To make this happen, I need to perform the testing in a real datacenter.  Would you like to be that datacenter?  If your datacenter meets the requirements of the test and you’re willing to allow us to perform the tests onsite, we’ll do that testing for free. In addition, you’ll get input into the test, including which system(s) we test first.  (You get free testing; we get a report we can sell; everybody’s happy.)

The way I like to test target dedupe systems is to copy production backups into them.  We use a spare server as the backup server, and spare tape drives (or an entire tape library if possible) to copy your actual production backup tapes (or copies of them) into the target dedupe system.  This allows us to use actual backup data without putting your actual backup system at risk.  It also allows us test multiple target dedupe systems with exactly the same data.

So here’s the kind of datacenter that would make the ultimate place to do such a test.

  • A full backup of your entire datacenter would be at least 10 TB
  • You perform both full and incremental backups on all your data (Yes, I realize this excludes TSM shops.  Sorry about that.  I want to get you on the next test.)
  • You are backing up both Windows and Unix servers, as well as Exchange and Oracle databases
  • Other databases and applications would be a plus (SQL Server, SharePoint, VMWare ESX)
  • You’ve considered buying a target dedupe system (NAS/VTL) but you haven’t pulled the trigger
  • You have the physical resources to do the testing
    • Spare server to act as backup server/data mover
    • Spare tape drives, tape library, VTL, etc.
  • You don’t have the manpower to do the testing  (That’s kind of the whole point, right?)
  • You will allow us access to your datacenter and data, and allow us to share the results of the test (Your company’s name will in no way be connected with the report.  Only we will know where the test was performed.)

If you’re interested, please send me a private email.

Written by W. Curtis Preston (@wcpreston), four-time O'Reilly author, and host of The Backup Wrap-up podcast. I am now the Technology Evangelist at Sullivan Strickler, which helps companies manage their legacy data

2 comments
  • You’ve mentioned that TSM isn’t an option this first round. To keep people with Amanda, Bacula, tar, and the like from coming forward, what products do you want to work with?

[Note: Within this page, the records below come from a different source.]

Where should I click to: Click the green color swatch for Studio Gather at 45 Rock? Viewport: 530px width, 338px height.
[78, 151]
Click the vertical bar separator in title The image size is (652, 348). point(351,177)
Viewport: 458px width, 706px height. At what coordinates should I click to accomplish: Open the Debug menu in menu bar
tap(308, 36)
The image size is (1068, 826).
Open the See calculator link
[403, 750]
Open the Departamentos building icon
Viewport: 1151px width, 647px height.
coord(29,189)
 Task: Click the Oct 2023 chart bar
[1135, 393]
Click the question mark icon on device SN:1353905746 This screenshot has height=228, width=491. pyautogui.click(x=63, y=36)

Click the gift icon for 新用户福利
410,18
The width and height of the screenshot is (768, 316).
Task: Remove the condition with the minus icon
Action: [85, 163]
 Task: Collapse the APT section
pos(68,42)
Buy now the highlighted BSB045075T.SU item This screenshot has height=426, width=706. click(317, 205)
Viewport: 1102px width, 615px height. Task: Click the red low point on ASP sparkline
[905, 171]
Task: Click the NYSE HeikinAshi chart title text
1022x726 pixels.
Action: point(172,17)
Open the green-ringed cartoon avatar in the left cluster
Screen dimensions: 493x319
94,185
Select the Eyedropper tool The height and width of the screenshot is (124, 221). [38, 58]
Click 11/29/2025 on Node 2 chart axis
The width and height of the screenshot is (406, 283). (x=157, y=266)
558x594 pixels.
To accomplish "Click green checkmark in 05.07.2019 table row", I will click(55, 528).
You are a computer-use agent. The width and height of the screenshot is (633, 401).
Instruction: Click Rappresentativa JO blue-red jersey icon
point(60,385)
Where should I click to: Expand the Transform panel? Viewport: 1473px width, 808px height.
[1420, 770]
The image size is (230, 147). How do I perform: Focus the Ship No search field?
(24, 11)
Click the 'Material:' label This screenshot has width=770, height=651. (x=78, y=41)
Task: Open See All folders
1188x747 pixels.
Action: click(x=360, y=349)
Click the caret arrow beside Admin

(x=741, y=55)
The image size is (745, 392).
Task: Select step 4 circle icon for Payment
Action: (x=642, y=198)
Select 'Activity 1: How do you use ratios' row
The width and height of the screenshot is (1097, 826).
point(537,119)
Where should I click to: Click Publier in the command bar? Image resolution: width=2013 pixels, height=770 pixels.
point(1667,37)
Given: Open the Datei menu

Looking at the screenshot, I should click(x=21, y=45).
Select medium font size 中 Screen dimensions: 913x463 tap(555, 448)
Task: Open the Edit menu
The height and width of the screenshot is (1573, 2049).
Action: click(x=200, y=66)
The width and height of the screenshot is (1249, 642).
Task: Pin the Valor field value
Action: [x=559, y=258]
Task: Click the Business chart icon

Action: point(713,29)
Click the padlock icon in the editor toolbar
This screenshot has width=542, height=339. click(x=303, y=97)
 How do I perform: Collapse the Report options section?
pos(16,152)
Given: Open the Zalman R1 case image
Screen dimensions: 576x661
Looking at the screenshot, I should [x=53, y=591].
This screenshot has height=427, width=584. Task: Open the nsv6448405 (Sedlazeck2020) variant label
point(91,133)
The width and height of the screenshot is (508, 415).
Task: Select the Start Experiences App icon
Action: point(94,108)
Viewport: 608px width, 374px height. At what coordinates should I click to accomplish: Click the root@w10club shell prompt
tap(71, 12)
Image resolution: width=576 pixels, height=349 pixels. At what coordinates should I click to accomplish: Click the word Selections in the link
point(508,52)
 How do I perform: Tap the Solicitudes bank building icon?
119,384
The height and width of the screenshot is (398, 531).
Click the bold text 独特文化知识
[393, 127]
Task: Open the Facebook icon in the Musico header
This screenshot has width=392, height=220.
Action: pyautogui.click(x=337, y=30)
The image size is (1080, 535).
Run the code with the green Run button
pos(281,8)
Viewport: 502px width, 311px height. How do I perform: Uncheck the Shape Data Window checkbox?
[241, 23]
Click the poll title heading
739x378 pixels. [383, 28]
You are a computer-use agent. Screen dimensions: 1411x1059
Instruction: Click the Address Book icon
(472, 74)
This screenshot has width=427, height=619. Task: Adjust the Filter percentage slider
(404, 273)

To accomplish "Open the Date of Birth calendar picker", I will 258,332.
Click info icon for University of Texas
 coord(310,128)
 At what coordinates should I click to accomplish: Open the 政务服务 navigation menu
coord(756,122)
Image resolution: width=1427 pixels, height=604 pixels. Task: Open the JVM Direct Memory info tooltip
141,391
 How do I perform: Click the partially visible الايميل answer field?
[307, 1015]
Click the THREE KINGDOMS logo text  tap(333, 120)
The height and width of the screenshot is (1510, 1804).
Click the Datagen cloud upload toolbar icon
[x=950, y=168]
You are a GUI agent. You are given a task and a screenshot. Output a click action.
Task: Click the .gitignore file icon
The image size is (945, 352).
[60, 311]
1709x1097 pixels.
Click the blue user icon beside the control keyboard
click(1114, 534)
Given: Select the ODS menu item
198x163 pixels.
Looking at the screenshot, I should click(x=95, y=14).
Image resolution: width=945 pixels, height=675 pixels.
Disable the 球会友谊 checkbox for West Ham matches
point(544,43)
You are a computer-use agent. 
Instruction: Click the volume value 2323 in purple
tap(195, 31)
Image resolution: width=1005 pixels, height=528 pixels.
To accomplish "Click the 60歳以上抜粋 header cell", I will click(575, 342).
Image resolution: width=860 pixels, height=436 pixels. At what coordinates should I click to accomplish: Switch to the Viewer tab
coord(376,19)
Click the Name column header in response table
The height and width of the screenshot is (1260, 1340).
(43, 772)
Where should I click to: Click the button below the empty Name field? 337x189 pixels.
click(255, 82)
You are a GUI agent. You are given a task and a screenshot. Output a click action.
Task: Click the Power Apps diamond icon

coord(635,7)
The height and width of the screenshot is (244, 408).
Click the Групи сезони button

  • The only reason TSM is out is that they don’t do full/incremental backups, and that will skew the dedupe numbers and performance. Since the bulk of the market still does full/incremental backups, I’d want the test to reflect that to give it the most value to the most people.

    I doubt that Amanda/Bacula/tar users are going to have 10+ TB of data, but I could be wrong. I’ll cross that bridge if I come to it.

    If I had my druthers, the prospective shop would be running NetBackup. Going with “most value to the most people,” it’s certainly the product with the most market share, even if it is shrinking these days. But that’s not to say that I won’t do this with a NetWorker, Data Protector, or CommVault shop if that’s who volunteers.